Answer: 238 mL Explain
This is a question about <how much of one liquid we need to perfectly mix with another liquid, following a specific recipe>. The solving step is:

First, let's figure out how much "stuff" (chemists call this "moles") of Ca(OH)₂ we have.
1. We have 125 mL of Ca(OH)₂ solution, which is the same as 0.125 Liters (because 1000 mL is 1 Liter).
2. The strength (concentration) of the Ca(OH)₂ solution is 0.0100 M (which means 0.0100 moles per Liter).
3. So, the amount of Ca(OH)₂ "stuff" is 0.125 L * 0.0100 moles/L = 0.00125 moles of Ca(OH)₂.

Next, let's look at our "recipe" (the balanced equation): Ca(OH)₂ + 2HBr → CaBr₂ + 2H₂O.
1. This recipe tells us that for every 1 "stuff" of Ca(OH)₂, we need 2 "stuff" of HBr.
2. Since we have 0.00125 moles of Ca(OH)₂, we will need double that amount of HBr.
3. So, the amount of HBr "stuff" we need is 0.00125 moles * 2 = 0.00250 moles of HBr.

Finally, we know how much HBr "stuff" we need, and we know the strength of our HBr solution. We want to find out how much liquid (volume) that is.
1. The strength (concentration) of the HBr solution is 0.0105 M (0.0105 moles per Liter).
2. To find the volume, we divide the amount of HBr "stuff" by its strength: 0.00250 moles / 0.0105 moles/L = 0.238095... Liters.
3. To make it easier to measure, let's change Liters back to mL: 0.238095 L * 1000 mL/L = 238.095 mL.
4. Rounding to three significant figures (because our starting numbers had three significant figures), we get 238 mL.

Alternative answer

Answer: 238 mL Explain
This is a question about figuring out how much of one solution we need to perfectly react with another solution, using something called "molarity" and a balanced chemical equation. It's like finding the right recipe! . The solving step is:

First, we need to know how many "moles" of Ca(OH)₂ we have. Moles are just a way to count tiny particles. We know its concentration (molarity) and its volume.
* Volume of Ca(OH)₂ = 125 mL = 0.125 L (We gotta use liters for these calculations!)
* Molarity of Ca(OH)₂ = 0.0100 moles/L
* So, moles of Ca(OH)₂ = Molarity × Volume = 0.0100 moles/L × 0.125 L = 0.00125 moles of Ca(OH)₂.

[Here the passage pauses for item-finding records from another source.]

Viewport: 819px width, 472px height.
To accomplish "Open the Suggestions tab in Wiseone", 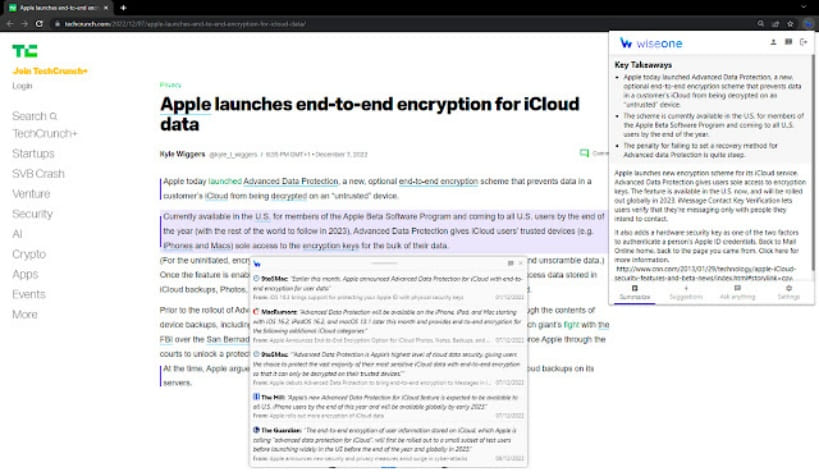I will [685, 292].
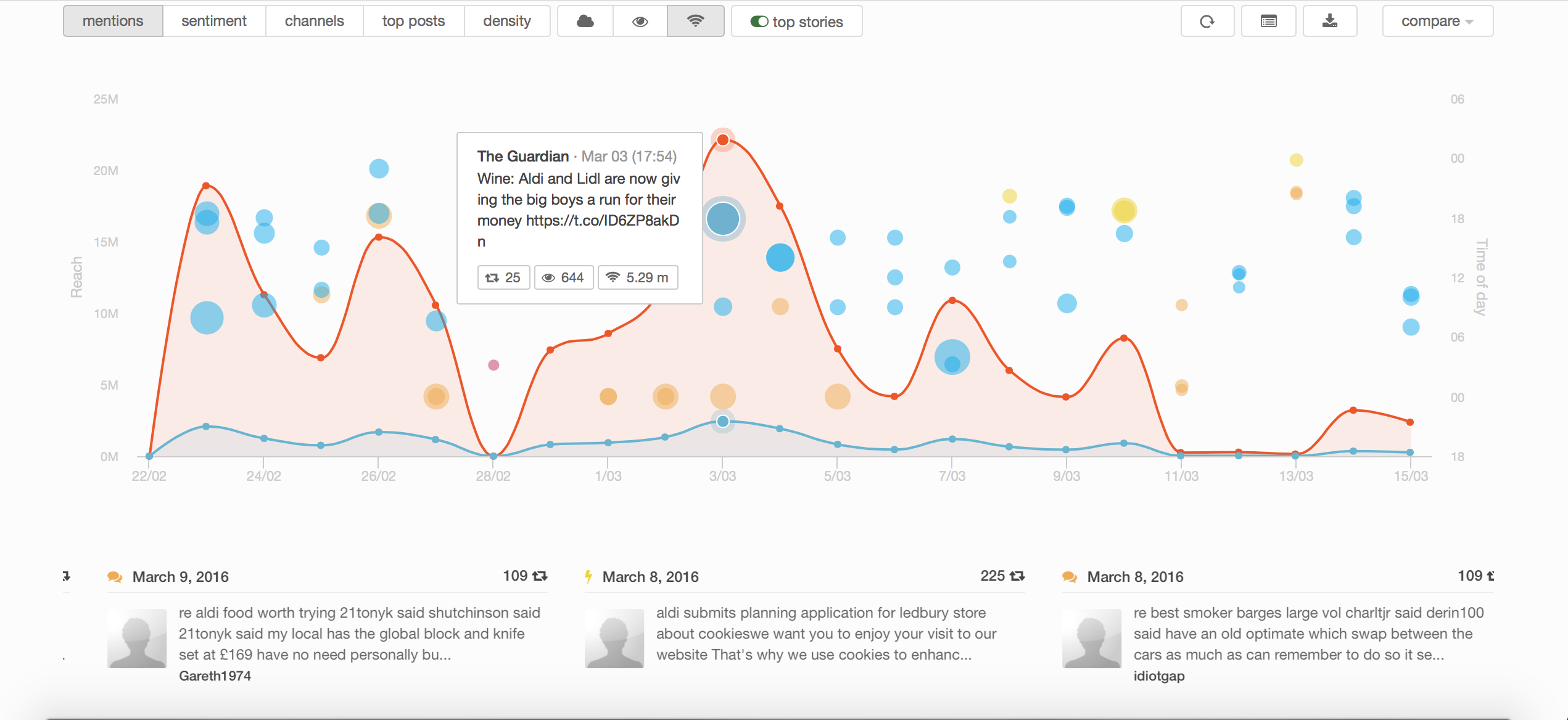Select the eye views metric button
The width and height of the screenshot is (1568, 720).
pyautogui.click(x=640, y=22)
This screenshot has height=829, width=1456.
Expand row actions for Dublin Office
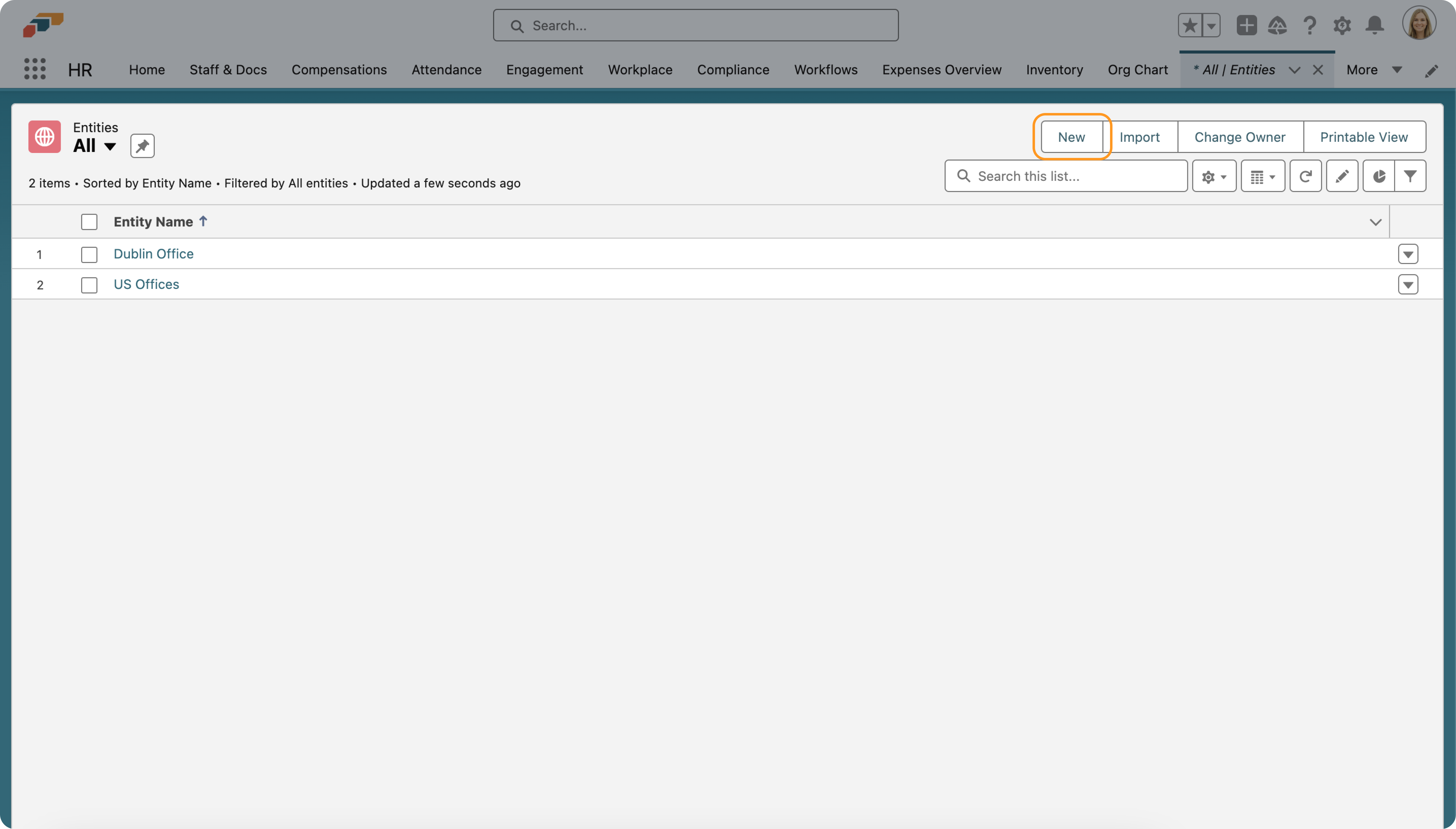(x=1408, y=254)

Next, we look at the special recipe (the balanced equation): Ca(OH)₂ + 2HBr → CaBr₂ + 2H₂O.
This tells us that for every 1 mole of Ca(OH)₂, we need 2 moles of HBr. It's a 1 to 2 relationship!
* Moles of HBr needed = Moles of Ca(OH)₂ × 2
* Moles of HBr needed = 0.00125 moles × 2 = 0.00250 moles of HBr.

Finally, we need to figure out what volume of our HBr solution (which has a known concentration) contains these 0.00250 moles.
* Molarity of HBr = 0.0105 moles/L
* Volume of HBr = Moles of HBr / Molarity of HBr
* Volume of HBr = 0.00250 moles / 0.0105 moles/L ≈ 0.238095 L.

Since the question gave us volume in mL, let's convert our answer back to mL!
* Volume of HBr = 0.238095 L × 1000 mL/L ≈ 238 mL.

So, you need about 238 mL of the HBr solution!